Saved entries

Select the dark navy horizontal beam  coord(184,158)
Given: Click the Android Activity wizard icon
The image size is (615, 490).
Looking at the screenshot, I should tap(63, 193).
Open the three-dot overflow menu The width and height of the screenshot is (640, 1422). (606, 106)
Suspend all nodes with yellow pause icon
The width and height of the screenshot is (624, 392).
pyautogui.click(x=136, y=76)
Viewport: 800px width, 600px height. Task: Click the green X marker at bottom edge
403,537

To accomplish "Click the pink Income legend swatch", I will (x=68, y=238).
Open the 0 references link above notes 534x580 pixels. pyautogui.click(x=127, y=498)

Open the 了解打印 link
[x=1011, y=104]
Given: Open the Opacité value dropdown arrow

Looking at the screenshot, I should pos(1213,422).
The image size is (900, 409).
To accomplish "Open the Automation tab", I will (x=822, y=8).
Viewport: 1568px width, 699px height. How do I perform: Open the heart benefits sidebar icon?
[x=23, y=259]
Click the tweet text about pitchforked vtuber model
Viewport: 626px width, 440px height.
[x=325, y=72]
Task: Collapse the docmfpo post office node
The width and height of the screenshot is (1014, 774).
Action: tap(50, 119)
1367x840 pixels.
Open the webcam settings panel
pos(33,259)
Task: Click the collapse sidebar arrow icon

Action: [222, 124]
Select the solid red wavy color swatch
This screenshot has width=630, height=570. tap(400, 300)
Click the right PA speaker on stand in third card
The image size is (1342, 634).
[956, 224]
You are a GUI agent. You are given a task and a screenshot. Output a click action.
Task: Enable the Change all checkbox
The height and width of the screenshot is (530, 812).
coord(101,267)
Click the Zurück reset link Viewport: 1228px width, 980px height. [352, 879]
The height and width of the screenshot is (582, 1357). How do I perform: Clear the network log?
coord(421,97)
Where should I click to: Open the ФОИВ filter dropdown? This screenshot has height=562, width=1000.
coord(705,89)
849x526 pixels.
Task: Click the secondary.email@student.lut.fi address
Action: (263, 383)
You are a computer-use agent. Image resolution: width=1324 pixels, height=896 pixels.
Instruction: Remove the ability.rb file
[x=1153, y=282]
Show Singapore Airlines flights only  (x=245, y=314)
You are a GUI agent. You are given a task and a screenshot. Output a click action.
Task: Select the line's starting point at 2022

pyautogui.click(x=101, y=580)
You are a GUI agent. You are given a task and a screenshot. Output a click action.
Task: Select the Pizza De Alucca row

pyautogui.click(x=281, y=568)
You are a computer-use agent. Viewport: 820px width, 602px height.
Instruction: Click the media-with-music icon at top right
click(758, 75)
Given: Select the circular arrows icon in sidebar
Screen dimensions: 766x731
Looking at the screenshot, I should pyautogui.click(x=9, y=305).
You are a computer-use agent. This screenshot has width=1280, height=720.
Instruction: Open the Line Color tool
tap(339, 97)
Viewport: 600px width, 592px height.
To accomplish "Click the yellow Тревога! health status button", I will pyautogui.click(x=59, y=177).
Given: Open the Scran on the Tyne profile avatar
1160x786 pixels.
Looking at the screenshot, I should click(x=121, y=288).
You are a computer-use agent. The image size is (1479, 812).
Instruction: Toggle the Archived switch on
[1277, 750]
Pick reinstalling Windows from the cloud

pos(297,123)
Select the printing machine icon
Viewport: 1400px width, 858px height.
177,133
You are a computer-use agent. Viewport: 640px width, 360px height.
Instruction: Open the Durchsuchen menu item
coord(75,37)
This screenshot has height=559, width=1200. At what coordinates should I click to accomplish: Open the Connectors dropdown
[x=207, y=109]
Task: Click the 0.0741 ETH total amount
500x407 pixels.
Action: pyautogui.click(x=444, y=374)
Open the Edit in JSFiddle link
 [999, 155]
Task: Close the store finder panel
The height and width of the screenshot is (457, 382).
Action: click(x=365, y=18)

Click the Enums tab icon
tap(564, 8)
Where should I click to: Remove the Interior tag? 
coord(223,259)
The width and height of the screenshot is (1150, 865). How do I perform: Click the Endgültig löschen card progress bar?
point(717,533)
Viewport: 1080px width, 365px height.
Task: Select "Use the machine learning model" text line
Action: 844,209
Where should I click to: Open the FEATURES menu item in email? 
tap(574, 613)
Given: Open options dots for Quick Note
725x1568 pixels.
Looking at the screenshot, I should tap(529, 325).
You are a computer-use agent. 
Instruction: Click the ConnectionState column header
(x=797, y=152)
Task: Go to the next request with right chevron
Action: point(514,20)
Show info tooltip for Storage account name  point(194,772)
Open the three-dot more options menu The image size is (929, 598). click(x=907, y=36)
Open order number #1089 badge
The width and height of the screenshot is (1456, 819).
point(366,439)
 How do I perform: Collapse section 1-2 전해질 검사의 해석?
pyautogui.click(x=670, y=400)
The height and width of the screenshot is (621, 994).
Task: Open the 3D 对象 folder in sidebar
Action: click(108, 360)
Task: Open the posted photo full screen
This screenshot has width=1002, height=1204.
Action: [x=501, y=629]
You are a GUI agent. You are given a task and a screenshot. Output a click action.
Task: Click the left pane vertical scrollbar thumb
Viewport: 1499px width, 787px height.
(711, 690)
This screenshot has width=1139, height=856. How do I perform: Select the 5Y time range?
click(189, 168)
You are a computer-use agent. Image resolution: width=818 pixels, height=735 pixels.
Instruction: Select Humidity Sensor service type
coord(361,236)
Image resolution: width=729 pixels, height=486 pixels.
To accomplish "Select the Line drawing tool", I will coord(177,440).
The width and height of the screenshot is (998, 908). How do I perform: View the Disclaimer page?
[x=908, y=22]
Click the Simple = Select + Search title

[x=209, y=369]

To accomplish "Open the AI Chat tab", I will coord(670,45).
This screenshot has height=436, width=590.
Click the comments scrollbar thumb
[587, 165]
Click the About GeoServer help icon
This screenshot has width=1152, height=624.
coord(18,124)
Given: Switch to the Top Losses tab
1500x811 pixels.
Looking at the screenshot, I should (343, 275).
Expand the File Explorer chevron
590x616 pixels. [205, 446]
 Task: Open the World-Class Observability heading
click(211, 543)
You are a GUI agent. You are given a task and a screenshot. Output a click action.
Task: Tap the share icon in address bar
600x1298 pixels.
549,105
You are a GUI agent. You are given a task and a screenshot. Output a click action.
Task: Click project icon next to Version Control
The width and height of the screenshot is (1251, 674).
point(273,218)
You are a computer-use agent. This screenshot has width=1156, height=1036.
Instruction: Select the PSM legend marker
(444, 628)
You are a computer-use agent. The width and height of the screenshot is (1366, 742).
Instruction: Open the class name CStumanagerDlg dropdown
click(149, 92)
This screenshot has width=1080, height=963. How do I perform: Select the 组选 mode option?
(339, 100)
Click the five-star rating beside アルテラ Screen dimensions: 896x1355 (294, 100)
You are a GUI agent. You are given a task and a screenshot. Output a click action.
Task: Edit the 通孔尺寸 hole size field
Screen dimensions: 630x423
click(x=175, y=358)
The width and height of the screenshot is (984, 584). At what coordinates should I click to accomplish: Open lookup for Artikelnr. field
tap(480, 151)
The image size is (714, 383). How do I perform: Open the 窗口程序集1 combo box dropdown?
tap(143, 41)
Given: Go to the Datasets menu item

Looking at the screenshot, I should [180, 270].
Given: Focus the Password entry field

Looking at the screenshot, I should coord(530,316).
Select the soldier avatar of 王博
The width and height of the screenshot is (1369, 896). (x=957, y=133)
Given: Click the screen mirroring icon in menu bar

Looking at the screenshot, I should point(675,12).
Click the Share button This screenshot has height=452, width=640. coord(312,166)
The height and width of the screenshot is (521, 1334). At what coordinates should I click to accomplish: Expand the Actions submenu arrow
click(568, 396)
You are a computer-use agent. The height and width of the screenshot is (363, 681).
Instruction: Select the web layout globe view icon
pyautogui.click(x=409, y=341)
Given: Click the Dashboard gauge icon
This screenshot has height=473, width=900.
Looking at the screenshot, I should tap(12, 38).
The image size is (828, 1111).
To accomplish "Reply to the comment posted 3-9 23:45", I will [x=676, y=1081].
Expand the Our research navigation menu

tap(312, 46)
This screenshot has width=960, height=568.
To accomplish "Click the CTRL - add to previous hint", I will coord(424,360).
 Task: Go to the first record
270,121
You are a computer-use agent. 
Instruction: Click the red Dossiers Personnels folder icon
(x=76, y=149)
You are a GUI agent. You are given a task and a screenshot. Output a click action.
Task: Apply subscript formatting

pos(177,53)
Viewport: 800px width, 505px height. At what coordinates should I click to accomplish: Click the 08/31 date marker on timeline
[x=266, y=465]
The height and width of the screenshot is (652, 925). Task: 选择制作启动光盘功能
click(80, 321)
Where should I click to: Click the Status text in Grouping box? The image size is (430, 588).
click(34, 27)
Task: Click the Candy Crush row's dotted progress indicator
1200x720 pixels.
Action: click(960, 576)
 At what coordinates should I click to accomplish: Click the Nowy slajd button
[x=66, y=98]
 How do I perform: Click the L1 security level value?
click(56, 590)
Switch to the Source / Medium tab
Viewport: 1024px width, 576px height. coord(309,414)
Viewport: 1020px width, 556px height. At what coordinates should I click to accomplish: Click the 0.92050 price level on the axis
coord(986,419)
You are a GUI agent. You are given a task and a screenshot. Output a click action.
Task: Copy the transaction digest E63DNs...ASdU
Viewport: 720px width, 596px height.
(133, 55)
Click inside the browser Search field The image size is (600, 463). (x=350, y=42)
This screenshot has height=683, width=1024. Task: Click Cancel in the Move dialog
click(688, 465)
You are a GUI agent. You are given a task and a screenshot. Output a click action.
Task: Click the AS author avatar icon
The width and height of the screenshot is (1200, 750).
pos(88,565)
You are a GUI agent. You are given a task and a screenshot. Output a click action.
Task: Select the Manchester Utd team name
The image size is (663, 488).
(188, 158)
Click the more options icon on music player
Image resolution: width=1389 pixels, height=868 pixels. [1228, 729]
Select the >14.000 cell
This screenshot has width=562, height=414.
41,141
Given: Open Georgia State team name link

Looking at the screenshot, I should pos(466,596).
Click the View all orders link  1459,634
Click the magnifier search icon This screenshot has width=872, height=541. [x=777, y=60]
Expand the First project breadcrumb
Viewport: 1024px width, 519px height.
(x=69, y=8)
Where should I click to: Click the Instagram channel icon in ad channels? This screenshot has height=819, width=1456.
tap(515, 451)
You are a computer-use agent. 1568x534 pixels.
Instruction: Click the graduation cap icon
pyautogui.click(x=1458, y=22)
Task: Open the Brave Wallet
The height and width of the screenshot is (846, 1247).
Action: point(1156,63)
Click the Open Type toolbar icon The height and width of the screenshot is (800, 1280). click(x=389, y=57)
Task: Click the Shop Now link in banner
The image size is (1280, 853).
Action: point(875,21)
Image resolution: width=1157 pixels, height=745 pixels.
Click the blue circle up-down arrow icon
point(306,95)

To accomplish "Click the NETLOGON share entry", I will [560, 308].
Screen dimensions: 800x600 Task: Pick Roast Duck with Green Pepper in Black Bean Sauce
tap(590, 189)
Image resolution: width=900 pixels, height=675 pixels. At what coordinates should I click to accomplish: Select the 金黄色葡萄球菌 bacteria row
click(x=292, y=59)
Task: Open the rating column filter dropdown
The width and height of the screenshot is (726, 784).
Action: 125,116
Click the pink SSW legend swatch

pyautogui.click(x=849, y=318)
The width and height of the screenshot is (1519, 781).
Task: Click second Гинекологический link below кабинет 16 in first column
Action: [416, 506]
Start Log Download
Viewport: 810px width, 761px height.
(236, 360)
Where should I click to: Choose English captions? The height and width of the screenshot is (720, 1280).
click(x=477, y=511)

§ ACTIVITY
Word for word, restate the lines above from the line containing "Select the solid red wavy color swatch" through the line containing "Select the printing machine icon", with both included and nothing else.

§ RESPONSE FOR THIS EXERCISE
Select the solid red wavy color swatch
This screenshot has width=630, height=570. tap(400, 300)
Click the right PA speaker on stand in third card
The image size is (1342, 634).
[956, 224]
You are a GUI agent. You are given a task and a screenshot. Output a click action.
Task: Enable the Change all checkbox
The height and width of the screenshot is (530, 812).
coord(101,267)
Click the Zurück reset link Viewport: 1228px width, 980px height. [352, 879]
The height and width of the screenshot is (582, 1357). How do I perform: Clear the network log?
coord(421,97)
Where should I click to: Open the ФОИВ filter dropdown? This screenshot has height=562, width=1000.
coord(705,89)
849x526 pixels.
Task: Click the secondary.email@student.lut.fi address
Action: (263, 383)
You are a computer-use agent. Image resolution: width=1324 pixels, height=896 pixels.
Instruction: Remove the ability.rb file
[x=1153, y=282]
Show Singapore Airlines flights only  (x=245, y=314)
You are a GUI agent. You are given a task and a screenshot. Output a click action.
Task: Select the line's starting point at 2022

pyautogui.click(x=101, y=580)
You are a GUI agent. You are given a task and a screenshot. Output a click action.
Task: Select the Pizza De Alucca row

pyautogui.click(x=281, y=568)
You are a computer-use agent. Viewport: 820px width, 602px height.
Instruction: Click the media-with-music icon at top right
click(758, 75)
Given: Select the circular arrows icon in sidebar
Screen dimensions: 766x731
Looking at the screenshot, I should pyautogui.click(x=9, y=305).
You are a computer-use agent. This screenshot has width=1280, height=720.
Instruction: Open the Line Color tool
tap(339, 97)
Viewport: 600px width, 592px height.
To accomplish "Click the yellow Тревога! health status button", I will pyautogui.click(x=59, y=177).
Given: Open the Scran on the Tyne profile avatar
1160x786 pixels.
Looking at the screenshot, I should click(x=121, y=288).
You are a computer-use agent. The image size is (1479, 812).
Instruction: Toggle the Archived switch on
[1277, 750]
Pick reinstalling Windows from the cloud

pos(297,123)
Select the printing machine icon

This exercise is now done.